(Data on locating visible targets)

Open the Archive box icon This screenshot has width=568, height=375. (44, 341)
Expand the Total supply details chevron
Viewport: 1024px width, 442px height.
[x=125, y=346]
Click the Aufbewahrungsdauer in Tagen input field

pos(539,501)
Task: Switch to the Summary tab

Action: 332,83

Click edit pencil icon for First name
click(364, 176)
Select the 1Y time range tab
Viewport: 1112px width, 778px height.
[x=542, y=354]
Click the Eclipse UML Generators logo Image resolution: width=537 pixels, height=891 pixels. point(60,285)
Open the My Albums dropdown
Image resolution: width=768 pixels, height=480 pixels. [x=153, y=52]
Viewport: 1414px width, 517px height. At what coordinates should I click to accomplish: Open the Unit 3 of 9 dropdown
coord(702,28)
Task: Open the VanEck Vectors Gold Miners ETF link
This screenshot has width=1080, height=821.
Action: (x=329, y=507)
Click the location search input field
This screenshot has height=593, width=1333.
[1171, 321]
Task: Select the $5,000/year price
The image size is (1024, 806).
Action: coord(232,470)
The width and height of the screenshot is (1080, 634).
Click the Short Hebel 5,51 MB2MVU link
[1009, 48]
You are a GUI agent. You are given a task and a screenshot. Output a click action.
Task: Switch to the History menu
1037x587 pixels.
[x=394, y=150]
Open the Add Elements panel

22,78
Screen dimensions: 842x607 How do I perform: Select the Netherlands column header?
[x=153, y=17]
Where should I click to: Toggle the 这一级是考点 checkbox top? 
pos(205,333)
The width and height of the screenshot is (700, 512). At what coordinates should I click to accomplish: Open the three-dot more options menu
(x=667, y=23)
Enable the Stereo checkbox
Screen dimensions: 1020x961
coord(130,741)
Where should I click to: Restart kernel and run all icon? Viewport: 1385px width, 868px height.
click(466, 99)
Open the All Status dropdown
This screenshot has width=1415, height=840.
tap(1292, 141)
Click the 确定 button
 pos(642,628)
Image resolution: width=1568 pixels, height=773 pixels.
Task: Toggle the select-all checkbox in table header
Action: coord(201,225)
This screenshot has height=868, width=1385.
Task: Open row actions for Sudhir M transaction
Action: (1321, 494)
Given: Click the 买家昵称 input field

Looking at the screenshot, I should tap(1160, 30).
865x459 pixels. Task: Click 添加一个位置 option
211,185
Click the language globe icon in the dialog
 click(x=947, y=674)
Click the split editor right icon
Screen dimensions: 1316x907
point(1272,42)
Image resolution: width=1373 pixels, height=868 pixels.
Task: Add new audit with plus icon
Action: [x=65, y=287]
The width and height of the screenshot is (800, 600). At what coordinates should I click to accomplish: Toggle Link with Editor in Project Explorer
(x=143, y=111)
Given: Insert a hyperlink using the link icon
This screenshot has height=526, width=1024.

Short exercise: Copy the lines of the records above verbatim, starting at the line containing "Click the location search input field" and ending with the line containing "Action: [x=65, y=287]", both included.

Answer to the task:
Click the location search input field
This screenshot has height=593, width=1333.
[1171, 321]
Task: Select the $5,000/year price
The image size is (1024, 806).
Action: coord(232,470)
The width and height of the screenshot is (1080, 634).
Click the Short Hebel 5,51 MB2MVU link
[1009, 48]
You are a GUI agent. You are given a task and a screenshot. Output a click action.
Task: Switch to the History menu
1037x587 pixels.
[x=394, y=150]
Open the Add Elements panel

22,78
Screen dimensions: 842x607 How do I perform: Select the Netherlands column header?
[x=153, y=17]
Where should I click to: Toggle the 这一级是考点 checkbox top? 
pos(205,333)
The width and height of the screenshot is (700, 512). At what coordinates should I click to accomplish: Open the three-dot more options menu
(x=667, y=23)
Enable the Stereo checkbox
Screen dimensions: 1020x961
coord(130,741)
Where should I click to: Restart kernel and run all icon? Viewport: 1385px width, 868px height.
click(466, 99)
Open the All Status dropdown
This screenshot has width=1415, height=840.
tap(1292, 141)
Click the 确定 button
 pos(642,628)
Image resolution: width=1568 pixels, height=773 pixels.
Task: Toggle the select-all checkbox in table header
Action: coord(201,225)
This screenshot has height=868, width=1385.
Task: Open row actions for Sudhir M transaction
Action: (1321, 494)
Given: Click the 买家昵称 input field

Looking at the screenshot, I should tap(1160, 30).
865x459 pixels. Task: Click 添加一个位置 option
211,185
Click the language globe icon in the dialog
 click(x=947, y=674)
Click the split editor right icon
Screen dimensions: 1316x907
point(1272,42)
Image resolution: width=1373 pixels, height=868 pixels.
Task: Add new audit with plus icon
Action: [x=65, y=287]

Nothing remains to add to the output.